Regarding your question about how to place a worker role: this is the same as hosting a web role - just add a new role to your project and select "Worker Role" instead of "Web Movie". Roles are nothing more than "virtual machines." And when you select the number of "instances", this is good, which corresponds to the number of virtual machines. What @smarx explains is simply saying that web roles (or web virtual machines) have IIS at your disposal where there are no work roles.
To find out what a working role does, there are two relatively common patterns:
- create your own web server (your role can run programs at startup, including such subtle things as web servers). In this case, the work role will return material to your caller in the same way as something in the web role. Just without the help of IIS.
- Communicating tasks with your work role with a queue. In this case, your worker role reads the message from the queue (you choose message formatting). Then he acts on him. Then he goes and reads the next message. Example.

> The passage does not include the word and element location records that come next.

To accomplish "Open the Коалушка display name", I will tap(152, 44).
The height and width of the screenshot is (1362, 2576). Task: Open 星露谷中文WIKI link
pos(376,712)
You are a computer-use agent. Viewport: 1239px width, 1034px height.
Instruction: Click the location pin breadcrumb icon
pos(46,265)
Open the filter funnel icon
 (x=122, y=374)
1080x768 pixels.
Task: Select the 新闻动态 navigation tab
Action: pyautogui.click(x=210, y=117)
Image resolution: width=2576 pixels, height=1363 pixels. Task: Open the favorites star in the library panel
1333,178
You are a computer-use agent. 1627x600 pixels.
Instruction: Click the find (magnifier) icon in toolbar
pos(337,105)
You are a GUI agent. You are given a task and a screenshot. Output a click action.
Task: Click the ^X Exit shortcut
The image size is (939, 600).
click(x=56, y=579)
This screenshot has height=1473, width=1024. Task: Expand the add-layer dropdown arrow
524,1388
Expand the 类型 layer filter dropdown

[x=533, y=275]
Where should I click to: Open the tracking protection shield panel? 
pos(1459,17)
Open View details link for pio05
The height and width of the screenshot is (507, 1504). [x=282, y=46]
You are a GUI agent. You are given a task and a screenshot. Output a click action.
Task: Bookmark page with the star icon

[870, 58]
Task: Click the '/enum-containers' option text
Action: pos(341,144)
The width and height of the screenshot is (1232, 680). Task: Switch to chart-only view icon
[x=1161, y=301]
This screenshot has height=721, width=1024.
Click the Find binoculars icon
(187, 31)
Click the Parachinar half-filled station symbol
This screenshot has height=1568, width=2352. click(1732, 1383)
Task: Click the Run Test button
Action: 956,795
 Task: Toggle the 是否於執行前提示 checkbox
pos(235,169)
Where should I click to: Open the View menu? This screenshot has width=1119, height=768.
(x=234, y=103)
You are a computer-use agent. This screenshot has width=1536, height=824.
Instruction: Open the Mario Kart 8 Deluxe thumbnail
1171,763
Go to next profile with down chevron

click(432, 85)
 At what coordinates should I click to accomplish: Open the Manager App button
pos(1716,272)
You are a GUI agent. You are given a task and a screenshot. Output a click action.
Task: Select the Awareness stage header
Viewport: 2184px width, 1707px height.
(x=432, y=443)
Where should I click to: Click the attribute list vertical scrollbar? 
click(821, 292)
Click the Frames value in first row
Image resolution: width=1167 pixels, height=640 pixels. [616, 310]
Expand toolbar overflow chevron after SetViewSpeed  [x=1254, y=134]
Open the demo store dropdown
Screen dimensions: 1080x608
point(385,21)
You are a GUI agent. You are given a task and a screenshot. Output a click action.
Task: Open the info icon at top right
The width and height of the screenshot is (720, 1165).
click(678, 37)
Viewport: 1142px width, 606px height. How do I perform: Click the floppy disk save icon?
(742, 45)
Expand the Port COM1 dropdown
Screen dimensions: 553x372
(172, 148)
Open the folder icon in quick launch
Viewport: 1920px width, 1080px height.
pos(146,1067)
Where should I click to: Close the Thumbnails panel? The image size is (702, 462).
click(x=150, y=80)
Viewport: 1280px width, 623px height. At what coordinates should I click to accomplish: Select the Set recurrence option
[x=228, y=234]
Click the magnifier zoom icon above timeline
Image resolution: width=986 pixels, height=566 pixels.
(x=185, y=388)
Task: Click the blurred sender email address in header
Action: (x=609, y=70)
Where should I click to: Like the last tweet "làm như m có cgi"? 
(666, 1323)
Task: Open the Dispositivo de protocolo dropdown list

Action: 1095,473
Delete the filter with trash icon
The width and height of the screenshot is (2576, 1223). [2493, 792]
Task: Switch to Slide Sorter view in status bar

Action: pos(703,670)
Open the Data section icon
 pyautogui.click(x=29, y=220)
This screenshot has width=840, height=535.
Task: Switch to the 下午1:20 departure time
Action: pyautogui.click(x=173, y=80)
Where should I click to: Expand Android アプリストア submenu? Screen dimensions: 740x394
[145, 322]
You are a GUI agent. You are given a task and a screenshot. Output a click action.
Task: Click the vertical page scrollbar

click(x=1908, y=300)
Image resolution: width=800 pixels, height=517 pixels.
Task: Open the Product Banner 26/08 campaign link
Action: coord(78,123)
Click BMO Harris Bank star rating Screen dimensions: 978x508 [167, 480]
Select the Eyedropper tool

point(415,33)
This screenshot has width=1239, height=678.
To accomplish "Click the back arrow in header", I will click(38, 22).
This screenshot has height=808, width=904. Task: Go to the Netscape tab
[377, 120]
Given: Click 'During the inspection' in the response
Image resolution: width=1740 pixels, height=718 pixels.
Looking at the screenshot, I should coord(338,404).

You create a site for sharing photos. You host a website in web roles and you have the option to upload a photo. Then you store it in the database (or table) and put the message in the queue, for example, "Creating thumbnails for image No. 123." The worker role reads this message, extracts the image from database 123, and creates several thumbnails that it uploads back to the database. This process can take a very long time, but your site visitor does not even notice.
If you want to see some great videos, check out the Cloud Cover Show . Episode 3 specifically talks about creating worker roles, and @smarx shows how to host a Mongoose html server from a worker role.